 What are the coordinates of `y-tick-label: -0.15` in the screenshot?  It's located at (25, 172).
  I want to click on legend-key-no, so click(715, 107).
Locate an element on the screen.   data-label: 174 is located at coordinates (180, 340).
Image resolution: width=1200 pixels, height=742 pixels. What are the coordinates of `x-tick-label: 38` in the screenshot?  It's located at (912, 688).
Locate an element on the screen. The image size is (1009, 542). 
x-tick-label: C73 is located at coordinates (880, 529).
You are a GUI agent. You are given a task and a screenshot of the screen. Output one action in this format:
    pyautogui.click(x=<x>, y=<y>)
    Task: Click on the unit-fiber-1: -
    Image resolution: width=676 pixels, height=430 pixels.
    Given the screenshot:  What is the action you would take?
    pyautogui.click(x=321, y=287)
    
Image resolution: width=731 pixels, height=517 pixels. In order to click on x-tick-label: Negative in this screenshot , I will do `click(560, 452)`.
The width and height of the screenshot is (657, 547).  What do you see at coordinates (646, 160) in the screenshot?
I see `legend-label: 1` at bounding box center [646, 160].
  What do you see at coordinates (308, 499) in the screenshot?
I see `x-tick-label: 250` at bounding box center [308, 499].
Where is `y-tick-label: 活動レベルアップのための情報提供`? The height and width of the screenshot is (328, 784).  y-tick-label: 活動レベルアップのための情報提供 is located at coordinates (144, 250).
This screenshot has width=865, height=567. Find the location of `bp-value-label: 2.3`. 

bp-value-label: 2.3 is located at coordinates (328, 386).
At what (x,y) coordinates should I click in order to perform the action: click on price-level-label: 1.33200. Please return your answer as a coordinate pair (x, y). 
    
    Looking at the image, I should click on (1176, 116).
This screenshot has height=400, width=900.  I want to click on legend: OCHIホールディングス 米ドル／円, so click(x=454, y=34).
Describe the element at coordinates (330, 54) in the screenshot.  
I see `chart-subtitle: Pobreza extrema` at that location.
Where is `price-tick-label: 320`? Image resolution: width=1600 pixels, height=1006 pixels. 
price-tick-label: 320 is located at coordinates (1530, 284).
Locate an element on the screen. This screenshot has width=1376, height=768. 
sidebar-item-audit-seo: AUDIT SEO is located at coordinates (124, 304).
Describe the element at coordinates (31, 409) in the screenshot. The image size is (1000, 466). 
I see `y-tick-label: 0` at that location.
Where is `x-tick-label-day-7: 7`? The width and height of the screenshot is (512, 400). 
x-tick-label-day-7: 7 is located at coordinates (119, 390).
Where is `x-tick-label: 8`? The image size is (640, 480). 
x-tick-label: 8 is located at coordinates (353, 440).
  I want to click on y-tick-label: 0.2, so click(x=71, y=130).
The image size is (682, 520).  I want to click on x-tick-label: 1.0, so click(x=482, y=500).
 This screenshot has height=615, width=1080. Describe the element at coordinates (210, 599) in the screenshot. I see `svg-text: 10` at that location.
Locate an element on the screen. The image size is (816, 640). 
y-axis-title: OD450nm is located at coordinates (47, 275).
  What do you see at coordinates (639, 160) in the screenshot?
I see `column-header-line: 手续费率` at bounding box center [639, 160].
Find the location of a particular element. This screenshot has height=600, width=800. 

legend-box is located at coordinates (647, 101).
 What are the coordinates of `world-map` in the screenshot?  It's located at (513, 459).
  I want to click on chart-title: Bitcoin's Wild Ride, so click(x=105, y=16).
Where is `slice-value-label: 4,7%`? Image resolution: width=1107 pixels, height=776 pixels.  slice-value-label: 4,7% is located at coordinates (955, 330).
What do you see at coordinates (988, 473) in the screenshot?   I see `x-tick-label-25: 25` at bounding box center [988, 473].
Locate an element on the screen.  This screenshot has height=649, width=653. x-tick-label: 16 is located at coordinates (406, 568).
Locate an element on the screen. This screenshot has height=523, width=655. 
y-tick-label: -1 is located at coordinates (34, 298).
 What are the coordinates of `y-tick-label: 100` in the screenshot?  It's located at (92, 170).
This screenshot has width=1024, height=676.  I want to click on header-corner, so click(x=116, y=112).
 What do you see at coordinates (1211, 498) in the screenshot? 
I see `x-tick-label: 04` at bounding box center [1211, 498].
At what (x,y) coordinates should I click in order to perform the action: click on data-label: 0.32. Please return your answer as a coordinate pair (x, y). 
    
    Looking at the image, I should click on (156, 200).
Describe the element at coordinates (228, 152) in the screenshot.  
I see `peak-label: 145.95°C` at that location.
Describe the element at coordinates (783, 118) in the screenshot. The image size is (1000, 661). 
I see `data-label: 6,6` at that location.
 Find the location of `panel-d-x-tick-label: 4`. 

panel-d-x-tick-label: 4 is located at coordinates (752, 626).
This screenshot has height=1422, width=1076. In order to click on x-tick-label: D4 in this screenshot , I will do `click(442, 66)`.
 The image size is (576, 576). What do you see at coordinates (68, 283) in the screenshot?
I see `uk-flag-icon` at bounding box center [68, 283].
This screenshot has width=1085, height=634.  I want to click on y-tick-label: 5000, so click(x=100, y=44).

## TO-DO ITEM
From the rows above, pull out every line that contains the word "order" and copy each one in full.

## RESPONSE TO THE EXERCISE
Image resolution: width=731 pixels, height=517 pixels. In order to click on x-tick-label: Negative in this screenshot , I will do `click(560, 452)`.
At what (x,y) coordinates should I click in order to perform the action: click on price-level-label: 1.33200. Please return your answer as a coordinate pair (x, y). 
At what (x,y) coordinates should I click in order to perform the action: click on data-label: 0.32. Please return your answer as a coordinate pair (x, y). 
This screenshot has height=1422, width=1076. In order to click on x-tick-label: D4 in this screenshot , I will do `click(442, 66)`.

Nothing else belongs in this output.